Please copy the Dresden travel text from "How to get there" to "the city center.", keeping every word and mark unchanged.
+++ Passage to read +++
The church graced Dresden’s skyline for two centuries before collapsing after the February 1945 bombing. After the reunification of Germany a grassroots movement helped raise funds to rebuild the famous landmark. The church was reconstructed using original plans from the 1720s and reopened in 2005.
The city of Coventry, which was raided by the Luftwaffe donated the golden cross for the dome of the church. The dome can be climbed. From the top visitors can enjoy magnificent views of Dresden and the Elbe river.
Where to Stay in Dresden
Dresden has a myriad of excellent accommodation options that cater to different tastes and budgets.
Consider the Innere Neustadt district if you’re into historical charm and artsy vibes. This area delights with its architectural wonders. It’s also conveniently close to many of Dresden’s popular attractions.
Alternatively, you can stay in the heart of Dresden at Altstadt. This area boasts top-notch hotels and proximity to iconic landmarks, ensuring that your sightseeing trips are a mere stone’s throw away from your cozy abode. If you’re looking for more affordable accommodations without compromising on accessibility, check out Äußere Neustadt. It’s a lively hub of pubs, eateries, and artistic scenery.
A great budget option, the Leonardo Hotel has a variety of rooms perfect for both the individual traveller or the entire family. They are even pet friendly, so you can bring your furry adventuring pal along if you so choose. Located just northwest of Old Town on the edge of the Friedrichstadt district and close by to Mitte Station.
The Maritim Hotel is a well reviewed midrange hotel that sits right on the banks of the River Elbe, abut to Old Town. Only an 8-minute walk to Dresden Castle and boasting classic elegance, any traveling couple would be happy to stay at the Maritim Hotel. After some relaxation, you may want to find yourself at the hotel bar or the Restaurant Wintergarten.
How to get there
Dresden Airport (DRS) is the most common way to get into the city. The international airport has direct flights from major European cities like London, Paris, and Frankfurt. From the airport, visitors can take the S2 train or a taxi to reach the city center.
If you’re more of a train traveler, Dresden has two main railway stations: Dresden Hauptbahnhof (main station) and Dresden-Neustadt station. Both stations have direct connections to German and European cities such as Berlin, Prague, and Vienna. Grab a seat, enjoy the picturesque journey, and you’ll be in Dresden in no time.
+++ Given records +++
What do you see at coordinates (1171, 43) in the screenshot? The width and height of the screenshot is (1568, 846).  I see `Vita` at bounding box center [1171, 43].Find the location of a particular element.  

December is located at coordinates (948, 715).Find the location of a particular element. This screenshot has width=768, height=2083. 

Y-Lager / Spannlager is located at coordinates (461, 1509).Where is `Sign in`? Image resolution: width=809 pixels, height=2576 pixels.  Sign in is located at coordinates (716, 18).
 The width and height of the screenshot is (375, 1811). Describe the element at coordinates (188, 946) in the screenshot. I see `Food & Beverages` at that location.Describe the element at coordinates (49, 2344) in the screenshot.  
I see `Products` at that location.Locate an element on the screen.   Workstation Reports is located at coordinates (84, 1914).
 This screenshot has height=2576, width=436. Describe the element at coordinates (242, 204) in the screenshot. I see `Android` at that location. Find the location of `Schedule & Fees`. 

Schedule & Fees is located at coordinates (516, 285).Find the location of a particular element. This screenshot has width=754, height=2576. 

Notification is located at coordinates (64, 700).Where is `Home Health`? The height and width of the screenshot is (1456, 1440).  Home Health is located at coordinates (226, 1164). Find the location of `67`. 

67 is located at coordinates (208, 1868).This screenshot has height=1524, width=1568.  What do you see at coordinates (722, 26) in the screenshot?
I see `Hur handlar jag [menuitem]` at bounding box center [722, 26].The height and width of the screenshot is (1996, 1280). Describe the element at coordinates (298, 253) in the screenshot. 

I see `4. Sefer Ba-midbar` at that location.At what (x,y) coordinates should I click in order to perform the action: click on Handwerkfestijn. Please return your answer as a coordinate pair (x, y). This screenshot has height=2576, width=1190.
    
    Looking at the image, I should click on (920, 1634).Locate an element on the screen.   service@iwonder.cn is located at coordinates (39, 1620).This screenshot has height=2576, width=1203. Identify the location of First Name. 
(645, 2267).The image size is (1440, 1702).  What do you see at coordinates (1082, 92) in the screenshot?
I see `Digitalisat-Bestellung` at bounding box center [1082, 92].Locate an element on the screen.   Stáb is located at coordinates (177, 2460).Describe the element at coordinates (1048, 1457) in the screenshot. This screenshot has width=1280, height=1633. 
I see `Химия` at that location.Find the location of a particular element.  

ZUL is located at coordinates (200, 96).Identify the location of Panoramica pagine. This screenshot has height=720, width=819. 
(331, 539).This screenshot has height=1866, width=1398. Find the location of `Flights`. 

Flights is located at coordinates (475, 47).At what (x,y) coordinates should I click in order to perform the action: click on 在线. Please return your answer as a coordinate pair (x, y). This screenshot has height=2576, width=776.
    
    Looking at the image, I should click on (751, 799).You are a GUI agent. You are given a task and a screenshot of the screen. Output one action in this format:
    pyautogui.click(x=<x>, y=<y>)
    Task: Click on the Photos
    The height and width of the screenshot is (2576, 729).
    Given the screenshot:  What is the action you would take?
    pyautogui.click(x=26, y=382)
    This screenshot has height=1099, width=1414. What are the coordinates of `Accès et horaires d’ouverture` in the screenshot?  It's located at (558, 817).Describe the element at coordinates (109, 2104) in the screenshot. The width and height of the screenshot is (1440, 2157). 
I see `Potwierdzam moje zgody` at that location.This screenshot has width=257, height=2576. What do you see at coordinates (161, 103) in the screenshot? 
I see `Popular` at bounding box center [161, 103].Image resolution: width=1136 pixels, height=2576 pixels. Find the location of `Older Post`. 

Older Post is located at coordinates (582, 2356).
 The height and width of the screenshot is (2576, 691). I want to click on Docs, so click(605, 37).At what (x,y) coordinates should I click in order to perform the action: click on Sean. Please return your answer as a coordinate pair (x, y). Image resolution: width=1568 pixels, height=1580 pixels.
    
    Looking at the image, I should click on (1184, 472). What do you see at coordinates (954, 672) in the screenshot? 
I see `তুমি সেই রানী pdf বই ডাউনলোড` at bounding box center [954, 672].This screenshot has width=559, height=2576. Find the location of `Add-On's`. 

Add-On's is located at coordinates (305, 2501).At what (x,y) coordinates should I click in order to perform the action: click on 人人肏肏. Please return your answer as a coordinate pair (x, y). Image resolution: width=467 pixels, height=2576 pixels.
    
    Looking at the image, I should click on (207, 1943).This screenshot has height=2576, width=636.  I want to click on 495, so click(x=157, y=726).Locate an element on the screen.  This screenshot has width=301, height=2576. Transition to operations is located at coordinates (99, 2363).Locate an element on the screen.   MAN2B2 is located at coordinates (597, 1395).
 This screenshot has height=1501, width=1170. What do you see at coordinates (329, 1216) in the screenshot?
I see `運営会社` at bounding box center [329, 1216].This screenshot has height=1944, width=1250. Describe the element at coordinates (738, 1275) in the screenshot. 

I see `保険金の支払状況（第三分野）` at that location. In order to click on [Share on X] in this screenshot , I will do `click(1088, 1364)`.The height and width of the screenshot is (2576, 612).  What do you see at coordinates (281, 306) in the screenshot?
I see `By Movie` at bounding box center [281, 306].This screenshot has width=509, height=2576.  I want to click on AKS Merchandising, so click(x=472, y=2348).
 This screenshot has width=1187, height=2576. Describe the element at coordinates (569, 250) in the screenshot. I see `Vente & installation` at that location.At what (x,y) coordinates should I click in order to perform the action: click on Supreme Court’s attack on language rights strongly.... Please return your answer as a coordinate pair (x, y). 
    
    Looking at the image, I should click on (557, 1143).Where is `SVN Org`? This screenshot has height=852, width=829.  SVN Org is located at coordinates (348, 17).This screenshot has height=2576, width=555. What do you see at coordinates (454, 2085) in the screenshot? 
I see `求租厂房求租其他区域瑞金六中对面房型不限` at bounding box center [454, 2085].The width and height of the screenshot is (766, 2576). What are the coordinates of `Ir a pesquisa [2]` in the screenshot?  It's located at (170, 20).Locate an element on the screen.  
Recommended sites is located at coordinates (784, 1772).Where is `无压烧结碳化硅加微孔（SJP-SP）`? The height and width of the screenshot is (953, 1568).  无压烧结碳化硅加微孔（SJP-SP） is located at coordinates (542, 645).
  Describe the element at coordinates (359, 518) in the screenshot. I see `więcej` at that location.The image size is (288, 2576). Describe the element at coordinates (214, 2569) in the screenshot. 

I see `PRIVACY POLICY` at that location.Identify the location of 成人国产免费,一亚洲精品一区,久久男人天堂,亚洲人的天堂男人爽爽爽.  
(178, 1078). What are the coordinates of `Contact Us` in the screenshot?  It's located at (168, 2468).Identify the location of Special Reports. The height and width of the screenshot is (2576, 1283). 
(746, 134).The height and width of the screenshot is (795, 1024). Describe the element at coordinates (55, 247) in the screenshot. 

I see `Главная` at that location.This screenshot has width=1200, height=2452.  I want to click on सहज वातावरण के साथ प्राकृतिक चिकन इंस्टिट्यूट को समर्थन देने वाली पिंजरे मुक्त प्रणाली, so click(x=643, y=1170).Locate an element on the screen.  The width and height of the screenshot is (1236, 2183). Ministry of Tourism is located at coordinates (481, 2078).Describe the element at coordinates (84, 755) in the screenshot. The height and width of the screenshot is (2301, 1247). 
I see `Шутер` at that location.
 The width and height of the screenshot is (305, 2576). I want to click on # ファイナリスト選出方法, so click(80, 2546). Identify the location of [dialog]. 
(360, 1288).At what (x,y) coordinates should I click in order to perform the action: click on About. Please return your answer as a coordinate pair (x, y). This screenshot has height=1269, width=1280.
+++
## Expected answer
How to get there
Dresden Airport (DRS) is the most common way to get into the city. The international airport has direct flights from major European cities like London, Paris, and Frankfurt. From the airport, visitors can take the S2 train or a taxi to reach the city center.